• _Given instruction_:
How many lines in the rows below contain the string "reveal"? Matching is case-sensitive, and the reply should be the number alone.

• _Source data_:
=-=-=

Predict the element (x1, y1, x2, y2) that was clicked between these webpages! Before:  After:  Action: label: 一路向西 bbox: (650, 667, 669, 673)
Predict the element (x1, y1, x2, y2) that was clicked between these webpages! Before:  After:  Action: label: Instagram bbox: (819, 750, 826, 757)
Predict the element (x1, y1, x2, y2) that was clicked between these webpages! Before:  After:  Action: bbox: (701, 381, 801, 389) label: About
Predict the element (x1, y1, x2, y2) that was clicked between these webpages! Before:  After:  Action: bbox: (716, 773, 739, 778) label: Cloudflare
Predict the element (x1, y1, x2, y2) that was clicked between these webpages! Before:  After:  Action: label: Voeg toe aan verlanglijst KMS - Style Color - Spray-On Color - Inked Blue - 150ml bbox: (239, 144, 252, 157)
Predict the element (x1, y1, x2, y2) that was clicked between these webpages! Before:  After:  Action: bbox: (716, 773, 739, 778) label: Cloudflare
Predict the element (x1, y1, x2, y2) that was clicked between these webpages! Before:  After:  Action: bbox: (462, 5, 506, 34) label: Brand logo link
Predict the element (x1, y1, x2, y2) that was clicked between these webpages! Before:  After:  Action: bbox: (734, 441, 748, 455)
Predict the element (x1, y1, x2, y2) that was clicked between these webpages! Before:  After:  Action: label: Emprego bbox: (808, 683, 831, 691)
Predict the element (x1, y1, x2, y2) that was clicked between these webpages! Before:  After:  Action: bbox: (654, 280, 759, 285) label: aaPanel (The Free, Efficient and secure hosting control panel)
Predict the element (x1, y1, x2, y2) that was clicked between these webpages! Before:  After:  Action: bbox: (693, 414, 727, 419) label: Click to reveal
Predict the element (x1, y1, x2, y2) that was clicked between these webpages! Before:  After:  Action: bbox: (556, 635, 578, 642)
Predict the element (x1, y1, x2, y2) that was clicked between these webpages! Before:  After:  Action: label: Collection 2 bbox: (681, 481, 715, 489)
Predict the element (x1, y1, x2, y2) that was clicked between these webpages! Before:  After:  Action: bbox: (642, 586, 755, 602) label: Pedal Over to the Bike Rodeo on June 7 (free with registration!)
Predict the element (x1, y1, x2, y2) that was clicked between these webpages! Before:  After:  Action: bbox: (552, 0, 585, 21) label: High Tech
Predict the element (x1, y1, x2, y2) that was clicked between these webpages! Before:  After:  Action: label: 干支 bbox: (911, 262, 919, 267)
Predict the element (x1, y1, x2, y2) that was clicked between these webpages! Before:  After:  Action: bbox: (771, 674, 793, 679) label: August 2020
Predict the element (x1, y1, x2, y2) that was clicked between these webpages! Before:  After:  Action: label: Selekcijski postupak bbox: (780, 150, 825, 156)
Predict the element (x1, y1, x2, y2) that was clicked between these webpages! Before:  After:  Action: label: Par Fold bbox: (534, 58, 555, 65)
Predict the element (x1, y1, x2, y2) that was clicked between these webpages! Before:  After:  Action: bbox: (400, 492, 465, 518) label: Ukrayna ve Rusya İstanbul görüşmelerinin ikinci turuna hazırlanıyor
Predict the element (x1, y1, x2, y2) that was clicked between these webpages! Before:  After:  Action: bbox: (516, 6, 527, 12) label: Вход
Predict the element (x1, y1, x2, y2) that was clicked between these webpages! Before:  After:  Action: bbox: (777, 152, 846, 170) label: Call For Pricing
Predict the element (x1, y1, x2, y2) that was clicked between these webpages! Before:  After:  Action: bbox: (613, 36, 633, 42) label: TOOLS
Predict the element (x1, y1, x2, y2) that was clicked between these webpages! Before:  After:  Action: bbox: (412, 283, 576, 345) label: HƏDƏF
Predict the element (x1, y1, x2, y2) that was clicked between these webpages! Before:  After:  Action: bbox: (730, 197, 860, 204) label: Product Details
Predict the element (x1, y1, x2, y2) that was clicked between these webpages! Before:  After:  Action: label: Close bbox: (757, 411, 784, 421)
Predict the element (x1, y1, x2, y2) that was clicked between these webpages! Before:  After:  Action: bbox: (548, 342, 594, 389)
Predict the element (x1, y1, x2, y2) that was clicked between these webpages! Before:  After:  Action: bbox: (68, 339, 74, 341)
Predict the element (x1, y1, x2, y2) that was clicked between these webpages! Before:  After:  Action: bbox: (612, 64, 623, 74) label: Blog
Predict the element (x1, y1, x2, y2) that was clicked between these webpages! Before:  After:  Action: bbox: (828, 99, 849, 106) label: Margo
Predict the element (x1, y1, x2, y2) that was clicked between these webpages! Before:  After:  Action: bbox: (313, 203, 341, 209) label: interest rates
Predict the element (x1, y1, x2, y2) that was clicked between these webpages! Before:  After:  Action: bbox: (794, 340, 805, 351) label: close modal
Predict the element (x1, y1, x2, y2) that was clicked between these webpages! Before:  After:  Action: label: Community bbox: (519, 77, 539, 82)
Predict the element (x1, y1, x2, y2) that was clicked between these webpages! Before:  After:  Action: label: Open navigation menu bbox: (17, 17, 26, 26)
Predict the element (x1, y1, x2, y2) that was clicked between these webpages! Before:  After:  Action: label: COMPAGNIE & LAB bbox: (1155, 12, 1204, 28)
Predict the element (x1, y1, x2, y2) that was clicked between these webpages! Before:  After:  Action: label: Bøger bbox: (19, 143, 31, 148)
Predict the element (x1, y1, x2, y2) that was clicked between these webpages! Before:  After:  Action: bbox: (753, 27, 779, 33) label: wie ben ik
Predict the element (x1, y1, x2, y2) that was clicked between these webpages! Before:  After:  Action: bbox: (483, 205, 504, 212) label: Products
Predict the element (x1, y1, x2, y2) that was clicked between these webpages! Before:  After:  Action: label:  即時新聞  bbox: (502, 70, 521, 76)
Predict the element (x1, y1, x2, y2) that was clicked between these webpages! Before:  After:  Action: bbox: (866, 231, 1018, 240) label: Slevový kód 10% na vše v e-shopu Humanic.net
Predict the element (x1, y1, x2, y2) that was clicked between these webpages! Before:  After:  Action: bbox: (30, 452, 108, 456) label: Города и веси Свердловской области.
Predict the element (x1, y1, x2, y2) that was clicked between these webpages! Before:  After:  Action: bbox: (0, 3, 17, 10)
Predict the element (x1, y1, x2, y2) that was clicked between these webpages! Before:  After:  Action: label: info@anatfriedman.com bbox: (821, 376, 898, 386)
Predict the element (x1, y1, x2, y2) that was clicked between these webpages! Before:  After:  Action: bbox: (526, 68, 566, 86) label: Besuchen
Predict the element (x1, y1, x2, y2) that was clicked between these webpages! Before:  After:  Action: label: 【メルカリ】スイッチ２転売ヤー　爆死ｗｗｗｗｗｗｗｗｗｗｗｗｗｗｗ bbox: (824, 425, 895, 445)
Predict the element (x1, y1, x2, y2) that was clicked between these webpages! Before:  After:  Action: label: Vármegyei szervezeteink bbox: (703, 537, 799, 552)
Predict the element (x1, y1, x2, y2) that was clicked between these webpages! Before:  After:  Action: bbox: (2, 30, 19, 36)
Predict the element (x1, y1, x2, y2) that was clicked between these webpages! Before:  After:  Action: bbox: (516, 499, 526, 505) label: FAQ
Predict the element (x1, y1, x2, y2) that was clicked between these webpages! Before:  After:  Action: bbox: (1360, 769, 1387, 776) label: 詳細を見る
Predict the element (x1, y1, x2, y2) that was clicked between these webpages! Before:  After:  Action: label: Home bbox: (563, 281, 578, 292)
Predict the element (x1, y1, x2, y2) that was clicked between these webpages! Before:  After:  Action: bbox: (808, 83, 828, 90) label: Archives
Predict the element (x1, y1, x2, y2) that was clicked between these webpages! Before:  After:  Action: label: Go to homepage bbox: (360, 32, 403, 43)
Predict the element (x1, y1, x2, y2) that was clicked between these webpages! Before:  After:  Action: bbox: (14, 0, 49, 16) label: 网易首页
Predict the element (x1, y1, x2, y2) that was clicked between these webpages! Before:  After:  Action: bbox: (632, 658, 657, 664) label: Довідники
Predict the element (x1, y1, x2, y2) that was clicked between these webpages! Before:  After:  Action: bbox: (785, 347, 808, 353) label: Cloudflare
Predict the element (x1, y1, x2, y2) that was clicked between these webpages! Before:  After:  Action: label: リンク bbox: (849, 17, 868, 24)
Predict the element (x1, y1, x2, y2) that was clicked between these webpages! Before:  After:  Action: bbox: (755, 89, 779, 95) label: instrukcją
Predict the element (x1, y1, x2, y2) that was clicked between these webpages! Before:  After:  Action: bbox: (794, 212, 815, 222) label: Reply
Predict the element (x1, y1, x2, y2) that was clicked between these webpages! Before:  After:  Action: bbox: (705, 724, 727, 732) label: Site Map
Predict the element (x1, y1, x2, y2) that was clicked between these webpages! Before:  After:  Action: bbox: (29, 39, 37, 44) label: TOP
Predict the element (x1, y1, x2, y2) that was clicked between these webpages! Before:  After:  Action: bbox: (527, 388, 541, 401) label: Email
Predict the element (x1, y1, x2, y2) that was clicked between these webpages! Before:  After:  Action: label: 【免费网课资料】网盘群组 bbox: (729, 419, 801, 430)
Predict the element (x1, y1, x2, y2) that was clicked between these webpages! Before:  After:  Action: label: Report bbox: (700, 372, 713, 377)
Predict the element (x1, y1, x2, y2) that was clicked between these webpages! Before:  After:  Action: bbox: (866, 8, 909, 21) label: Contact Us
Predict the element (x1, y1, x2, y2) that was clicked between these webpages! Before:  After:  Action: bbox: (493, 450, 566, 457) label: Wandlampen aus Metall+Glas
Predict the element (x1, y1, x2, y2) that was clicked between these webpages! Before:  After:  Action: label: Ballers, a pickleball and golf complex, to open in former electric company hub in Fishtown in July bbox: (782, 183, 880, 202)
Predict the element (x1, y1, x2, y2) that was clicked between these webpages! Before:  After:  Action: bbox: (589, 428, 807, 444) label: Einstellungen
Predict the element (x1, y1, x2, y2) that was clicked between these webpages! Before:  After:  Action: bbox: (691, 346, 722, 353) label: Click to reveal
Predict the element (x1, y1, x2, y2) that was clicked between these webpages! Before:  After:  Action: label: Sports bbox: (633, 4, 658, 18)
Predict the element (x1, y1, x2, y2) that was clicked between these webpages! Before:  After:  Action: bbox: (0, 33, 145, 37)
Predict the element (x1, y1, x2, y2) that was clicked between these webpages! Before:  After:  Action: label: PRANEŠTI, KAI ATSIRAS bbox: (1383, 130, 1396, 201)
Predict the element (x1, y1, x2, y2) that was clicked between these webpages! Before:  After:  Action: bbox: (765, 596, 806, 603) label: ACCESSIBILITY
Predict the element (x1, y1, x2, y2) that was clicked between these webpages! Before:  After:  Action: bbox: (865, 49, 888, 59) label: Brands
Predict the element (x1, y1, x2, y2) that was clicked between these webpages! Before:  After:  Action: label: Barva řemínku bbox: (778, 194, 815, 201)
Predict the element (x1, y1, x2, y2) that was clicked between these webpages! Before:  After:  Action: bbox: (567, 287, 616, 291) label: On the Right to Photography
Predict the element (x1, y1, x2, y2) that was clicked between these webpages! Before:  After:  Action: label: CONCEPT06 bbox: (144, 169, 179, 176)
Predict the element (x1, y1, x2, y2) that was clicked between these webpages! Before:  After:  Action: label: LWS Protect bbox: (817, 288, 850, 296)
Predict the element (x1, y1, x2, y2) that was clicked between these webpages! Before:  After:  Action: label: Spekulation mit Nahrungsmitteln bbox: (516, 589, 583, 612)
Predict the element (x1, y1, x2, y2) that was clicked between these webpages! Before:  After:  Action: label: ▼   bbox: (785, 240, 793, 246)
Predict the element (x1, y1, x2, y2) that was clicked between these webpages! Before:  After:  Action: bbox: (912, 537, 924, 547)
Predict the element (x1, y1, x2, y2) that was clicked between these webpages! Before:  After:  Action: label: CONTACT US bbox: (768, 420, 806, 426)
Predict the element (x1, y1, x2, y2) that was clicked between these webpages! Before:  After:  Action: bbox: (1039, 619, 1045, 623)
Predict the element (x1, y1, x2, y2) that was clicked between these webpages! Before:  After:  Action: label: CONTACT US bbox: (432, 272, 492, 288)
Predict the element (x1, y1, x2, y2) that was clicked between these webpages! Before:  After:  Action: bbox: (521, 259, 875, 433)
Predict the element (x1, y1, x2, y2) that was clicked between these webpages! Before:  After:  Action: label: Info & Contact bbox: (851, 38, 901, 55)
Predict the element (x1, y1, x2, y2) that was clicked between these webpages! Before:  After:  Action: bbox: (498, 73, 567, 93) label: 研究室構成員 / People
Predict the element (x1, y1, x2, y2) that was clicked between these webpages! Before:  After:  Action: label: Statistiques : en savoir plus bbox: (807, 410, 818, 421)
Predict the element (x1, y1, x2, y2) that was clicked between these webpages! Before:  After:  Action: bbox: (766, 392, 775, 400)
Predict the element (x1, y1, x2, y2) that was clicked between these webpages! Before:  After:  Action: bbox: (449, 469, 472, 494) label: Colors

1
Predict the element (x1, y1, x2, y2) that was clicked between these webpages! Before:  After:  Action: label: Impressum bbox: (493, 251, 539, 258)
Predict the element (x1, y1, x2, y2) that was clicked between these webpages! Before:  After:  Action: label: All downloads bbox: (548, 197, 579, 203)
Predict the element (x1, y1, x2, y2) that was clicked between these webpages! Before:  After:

=-=-=

• _Output_:
2